Stored items

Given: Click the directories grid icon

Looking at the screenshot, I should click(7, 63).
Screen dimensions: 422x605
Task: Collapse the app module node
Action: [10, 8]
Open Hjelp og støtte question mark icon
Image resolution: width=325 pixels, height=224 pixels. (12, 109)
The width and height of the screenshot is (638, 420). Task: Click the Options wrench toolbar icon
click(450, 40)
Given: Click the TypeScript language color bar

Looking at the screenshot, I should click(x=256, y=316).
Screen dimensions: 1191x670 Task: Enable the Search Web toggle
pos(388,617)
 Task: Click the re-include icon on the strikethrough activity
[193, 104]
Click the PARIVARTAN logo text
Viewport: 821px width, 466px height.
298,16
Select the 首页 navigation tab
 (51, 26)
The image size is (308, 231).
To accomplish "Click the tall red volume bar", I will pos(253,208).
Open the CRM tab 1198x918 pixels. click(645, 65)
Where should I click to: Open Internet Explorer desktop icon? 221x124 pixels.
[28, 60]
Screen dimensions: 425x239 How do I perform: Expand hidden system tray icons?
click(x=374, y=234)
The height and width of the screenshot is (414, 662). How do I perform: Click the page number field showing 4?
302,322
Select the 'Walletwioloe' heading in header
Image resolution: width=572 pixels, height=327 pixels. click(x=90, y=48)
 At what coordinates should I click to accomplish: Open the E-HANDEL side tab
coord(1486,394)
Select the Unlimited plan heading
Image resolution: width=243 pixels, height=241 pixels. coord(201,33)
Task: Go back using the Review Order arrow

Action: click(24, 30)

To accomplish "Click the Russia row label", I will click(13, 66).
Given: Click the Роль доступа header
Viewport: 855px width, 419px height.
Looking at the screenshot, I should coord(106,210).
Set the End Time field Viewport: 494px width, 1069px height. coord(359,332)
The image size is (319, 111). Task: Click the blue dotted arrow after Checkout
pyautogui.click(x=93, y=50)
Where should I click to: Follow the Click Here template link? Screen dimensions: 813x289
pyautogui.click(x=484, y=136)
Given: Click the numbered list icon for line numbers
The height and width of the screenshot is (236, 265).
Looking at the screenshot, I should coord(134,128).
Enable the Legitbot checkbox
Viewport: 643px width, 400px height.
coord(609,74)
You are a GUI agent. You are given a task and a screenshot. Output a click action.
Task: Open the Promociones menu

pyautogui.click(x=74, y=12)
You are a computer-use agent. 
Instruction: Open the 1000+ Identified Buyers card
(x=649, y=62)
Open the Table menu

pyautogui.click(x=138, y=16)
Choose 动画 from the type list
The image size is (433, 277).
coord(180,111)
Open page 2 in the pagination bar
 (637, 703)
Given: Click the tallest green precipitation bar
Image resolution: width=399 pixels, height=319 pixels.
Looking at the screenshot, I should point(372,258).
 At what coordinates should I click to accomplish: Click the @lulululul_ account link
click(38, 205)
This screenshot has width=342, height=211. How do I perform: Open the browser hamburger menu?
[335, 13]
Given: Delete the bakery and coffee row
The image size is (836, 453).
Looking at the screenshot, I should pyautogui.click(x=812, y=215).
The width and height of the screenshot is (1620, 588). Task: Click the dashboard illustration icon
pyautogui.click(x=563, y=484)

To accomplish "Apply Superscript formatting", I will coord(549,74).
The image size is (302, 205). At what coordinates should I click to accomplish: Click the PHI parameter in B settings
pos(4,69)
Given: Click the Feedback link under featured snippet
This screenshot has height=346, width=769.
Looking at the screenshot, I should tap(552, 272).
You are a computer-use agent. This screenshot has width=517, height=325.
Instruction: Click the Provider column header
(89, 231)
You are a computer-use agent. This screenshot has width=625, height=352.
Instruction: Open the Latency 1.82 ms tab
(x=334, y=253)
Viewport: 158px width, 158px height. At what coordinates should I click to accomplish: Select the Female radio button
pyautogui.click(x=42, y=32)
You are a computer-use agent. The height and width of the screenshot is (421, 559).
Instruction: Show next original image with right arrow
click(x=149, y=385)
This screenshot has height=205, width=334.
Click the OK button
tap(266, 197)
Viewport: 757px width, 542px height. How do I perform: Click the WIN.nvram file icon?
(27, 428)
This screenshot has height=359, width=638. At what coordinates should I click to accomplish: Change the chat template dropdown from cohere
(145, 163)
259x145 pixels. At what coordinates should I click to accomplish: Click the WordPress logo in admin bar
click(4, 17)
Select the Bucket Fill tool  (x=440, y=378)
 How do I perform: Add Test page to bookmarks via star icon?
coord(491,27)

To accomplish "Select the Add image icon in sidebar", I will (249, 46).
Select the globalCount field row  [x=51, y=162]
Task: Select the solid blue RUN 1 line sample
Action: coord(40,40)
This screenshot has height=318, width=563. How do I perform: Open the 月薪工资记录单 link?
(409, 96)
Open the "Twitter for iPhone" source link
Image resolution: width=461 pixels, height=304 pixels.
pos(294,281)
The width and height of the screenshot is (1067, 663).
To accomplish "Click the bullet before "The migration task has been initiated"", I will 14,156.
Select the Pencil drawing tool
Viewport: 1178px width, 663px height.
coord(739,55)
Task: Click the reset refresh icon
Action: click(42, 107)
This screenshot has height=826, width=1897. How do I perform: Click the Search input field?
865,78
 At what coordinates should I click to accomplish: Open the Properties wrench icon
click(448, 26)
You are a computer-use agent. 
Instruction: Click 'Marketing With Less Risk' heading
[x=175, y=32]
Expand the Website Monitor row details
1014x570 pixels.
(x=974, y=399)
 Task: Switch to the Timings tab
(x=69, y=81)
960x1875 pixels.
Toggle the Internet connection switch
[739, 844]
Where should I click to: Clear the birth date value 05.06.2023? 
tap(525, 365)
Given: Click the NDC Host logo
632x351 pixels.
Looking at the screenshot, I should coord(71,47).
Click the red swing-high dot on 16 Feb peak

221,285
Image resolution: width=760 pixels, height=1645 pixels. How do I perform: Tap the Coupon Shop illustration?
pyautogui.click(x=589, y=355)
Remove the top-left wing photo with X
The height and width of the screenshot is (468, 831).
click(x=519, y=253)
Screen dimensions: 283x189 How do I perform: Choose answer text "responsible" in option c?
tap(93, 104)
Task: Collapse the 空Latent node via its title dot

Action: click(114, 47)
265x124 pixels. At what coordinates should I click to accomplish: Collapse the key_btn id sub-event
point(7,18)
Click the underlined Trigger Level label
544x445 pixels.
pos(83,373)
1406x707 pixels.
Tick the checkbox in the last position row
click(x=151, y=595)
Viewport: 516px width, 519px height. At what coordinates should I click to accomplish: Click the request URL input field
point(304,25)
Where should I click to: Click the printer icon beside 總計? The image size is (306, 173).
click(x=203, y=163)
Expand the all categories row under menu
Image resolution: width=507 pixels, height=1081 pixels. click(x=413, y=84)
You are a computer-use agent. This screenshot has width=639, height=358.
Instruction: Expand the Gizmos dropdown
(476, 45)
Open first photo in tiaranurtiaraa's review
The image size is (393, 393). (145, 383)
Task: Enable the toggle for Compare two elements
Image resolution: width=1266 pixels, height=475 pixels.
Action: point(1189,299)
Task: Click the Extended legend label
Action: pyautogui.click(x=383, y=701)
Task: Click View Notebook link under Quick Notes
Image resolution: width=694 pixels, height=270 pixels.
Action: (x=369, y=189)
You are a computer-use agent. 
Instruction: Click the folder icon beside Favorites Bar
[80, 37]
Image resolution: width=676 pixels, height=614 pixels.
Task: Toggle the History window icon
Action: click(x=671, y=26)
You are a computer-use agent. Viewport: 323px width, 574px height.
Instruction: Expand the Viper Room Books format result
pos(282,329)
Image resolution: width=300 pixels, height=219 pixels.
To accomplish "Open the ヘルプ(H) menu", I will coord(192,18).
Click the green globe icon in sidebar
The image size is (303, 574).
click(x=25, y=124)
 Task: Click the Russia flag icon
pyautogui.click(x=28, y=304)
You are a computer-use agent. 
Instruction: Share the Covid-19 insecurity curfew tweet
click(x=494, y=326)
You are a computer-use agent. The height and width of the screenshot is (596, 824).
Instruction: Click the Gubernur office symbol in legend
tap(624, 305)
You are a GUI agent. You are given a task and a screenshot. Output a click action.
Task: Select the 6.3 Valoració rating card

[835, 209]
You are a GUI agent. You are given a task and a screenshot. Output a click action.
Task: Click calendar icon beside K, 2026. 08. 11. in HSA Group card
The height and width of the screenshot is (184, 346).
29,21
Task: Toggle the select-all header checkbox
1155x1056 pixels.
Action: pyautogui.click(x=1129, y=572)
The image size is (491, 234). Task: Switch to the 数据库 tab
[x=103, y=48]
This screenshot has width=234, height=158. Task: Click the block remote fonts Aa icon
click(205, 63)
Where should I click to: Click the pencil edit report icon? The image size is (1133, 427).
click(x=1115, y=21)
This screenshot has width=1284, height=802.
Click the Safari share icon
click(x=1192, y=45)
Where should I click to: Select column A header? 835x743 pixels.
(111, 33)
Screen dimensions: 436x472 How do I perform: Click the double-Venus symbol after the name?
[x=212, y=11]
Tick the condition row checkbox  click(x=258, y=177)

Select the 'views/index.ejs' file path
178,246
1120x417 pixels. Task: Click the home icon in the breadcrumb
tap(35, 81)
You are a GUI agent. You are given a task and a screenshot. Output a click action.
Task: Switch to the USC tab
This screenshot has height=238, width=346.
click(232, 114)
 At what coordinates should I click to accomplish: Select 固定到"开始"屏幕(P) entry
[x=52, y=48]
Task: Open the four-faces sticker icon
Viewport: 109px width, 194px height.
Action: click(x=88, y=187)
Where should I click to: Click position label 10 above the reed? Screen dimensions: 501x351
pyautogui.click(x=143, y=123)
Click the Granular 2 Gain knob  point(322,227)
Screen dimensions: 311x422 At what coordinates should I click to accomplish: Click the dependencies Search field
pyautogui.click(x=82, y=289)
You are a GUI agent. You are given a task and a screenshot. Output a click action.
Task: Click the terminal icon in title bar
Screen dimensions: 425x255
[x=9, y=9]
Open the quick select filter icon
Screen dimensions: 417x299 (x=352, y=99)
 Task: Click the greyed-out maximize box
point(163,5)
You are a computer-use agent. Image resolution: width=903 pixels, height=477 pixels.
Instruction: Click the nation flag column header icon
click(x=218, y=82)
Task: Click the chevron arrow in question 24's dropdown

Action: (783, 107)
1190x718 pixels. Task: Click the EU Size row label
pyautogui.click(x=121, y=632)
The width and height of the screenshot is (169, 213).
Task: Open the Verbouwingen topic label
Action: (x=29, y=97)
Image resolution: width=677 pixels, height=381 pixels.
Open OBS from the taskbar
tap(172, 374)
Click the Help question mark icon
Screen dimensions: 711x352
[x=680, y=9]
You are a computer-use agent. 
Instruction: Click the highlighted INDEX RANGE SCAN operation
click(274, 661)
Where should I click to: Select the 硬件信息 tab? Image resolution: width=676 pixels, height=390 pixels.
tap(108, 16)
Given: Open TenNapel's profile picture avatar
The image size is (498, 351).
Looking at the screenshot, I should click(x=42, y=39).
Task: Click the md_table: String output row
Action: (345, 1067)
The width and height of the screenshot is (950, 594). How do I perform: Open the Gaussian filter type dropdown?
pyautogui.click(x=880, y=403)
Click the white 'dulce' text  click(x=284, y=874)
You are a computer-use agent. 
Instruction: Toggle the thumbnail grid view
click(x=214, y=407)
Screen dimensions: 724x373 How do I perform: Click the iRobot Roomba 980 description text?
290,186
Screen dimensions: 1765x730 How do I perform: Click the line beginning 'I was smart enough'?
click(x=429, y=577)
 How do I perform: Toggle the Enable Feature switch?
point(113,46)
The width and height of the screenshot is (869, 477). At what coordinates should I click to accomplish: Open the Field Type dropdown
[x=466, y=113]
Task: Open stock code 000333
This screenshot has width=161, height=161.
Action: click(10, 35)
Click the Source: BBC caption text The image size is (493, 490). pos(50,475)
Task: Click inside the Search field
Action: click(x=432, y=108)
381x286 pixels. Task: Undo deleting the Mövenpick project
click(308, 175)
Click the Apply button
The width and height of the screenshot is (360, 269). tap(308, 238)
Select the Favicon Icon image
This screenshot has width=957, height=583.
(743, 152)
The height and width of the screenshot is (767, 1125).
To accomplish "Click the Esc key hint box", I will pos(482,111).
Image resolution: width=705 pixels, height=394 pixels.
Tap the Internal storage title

What you need to do: Wherever the string "green" occurs in the entries, copy that whole line.

Answer to this exercise:
Given: Click the tallest green precipitation bar
Click the green globe icon in sidebar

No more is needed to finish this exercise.